25.8.10

Space Odyssey: The Meatpacking District

I feel so far removed from the world of the wealthy elite that glancing into the red, pulsing depths of a nightclub is about as strange as peering down the endless corridors of the New York subway system. Dramatic lighting and gleaming chrome, paired with broken teeth cobblestones and aged wood, makes the Meatpacking District a foreign and attractive place -- a beautiful person dressed in homespun fabrics and shabby clogs (and a wallet packed with benjamins).


I don't go out here much, other than to play around in the High Line Park.
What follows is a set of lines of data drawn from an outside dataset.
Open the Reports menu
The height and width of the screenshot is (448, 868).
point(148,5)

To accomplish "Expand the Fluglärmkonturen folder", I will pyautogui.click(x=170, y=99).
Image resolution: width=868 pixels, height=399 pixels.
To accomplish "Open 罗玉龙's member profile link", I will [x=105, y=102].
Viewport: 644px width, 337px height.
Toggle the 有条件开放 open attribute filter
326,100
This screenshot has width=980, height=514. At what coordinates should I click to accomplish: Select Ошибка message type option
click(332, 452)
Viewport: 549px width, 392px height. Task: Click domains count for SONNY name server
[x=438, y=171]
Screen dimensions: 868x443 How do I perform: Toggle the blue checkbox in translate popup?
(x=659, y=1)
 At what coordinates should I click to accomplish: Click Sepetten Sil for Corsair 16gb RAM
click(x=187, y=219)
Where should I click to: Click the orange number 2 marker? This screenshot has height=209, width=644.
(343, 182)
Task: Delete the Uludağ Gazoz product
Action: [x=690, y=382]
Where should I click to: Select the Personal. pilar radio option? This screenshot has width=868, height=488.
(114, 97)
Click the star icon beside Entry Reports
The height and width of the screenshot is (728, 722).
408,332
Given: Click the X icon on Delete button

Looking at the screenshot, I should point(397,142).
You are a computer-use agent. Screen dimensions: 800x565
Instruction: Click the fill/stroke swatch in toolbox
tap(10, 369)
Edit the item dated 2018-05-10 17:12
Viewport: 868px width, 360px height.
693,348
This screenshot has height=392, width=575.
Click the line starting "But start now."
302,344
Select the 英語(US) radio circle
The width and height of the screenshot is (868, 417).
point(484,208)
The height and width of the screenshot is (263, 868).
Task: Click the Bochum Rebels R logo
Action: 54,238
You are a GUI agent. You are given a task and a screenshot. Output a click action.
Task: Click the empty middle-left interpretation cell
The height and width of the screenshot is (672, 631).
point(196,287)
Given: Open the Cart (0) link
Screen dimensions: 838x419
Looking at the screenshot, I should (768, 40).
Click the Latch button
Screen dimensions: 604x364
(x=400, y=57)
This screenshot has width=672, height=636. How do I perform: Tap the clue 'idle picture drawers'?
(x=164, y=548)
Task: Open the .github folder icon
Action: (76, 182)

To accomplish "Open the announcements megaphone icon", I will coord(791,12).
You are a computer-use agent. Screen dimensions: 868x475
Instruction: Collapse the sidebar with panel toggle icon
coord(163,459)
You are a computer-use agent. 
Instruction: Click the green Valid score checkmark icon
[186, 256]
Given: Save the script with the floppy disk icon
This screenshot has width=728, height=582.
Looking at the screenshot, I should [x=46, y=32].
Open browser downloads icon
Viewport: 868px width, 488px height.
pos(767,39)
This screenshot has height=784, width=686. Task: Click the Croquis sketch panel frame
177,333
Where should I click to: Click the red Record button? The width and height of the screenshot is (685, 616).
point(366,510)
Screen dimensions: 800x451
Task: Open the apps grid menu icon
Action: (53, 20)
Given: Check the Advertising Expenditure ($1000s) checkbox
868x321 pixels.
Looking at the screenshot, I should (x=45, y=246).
The drinks are expensive, and I always somehow end up feeling like a little kid sitting at the grown-ups' table, surrounded by good-looking people who stink of casual money. Oh well!, I thought last night, and brought Kiersten down to Gansevoort for a drunkenly good time.

We started at Pastis, a French bistro with predictably high prices and strong cocktails. The waiter looked like a pathetic James Dean. We moved on to the Brass Monkey, where I gave up on cocktails and just drank a cup of Jim Beam. If it were not pouring rain, we would have probably also gone to the Standard Biergarten, which looked grubby and fun.

The Meatpacking District was apparently quite a dangerous area back in the day, home to AIDS-bearing transsexual prostitutes and Mafia-run nightclubs. The area was "cleansed" by the gradual opening of trendy boutiques and bistros, to the dismay of some nostalgic New Yorkers (do you see a pattern here?). The Meatpacking District now tends to appeal to the "bridge and tunnel" crowd, a.k.a. the Unmentionables from New Jersey, a change that has only added to frustration for the needle-brandishing, corrupt Italian locals.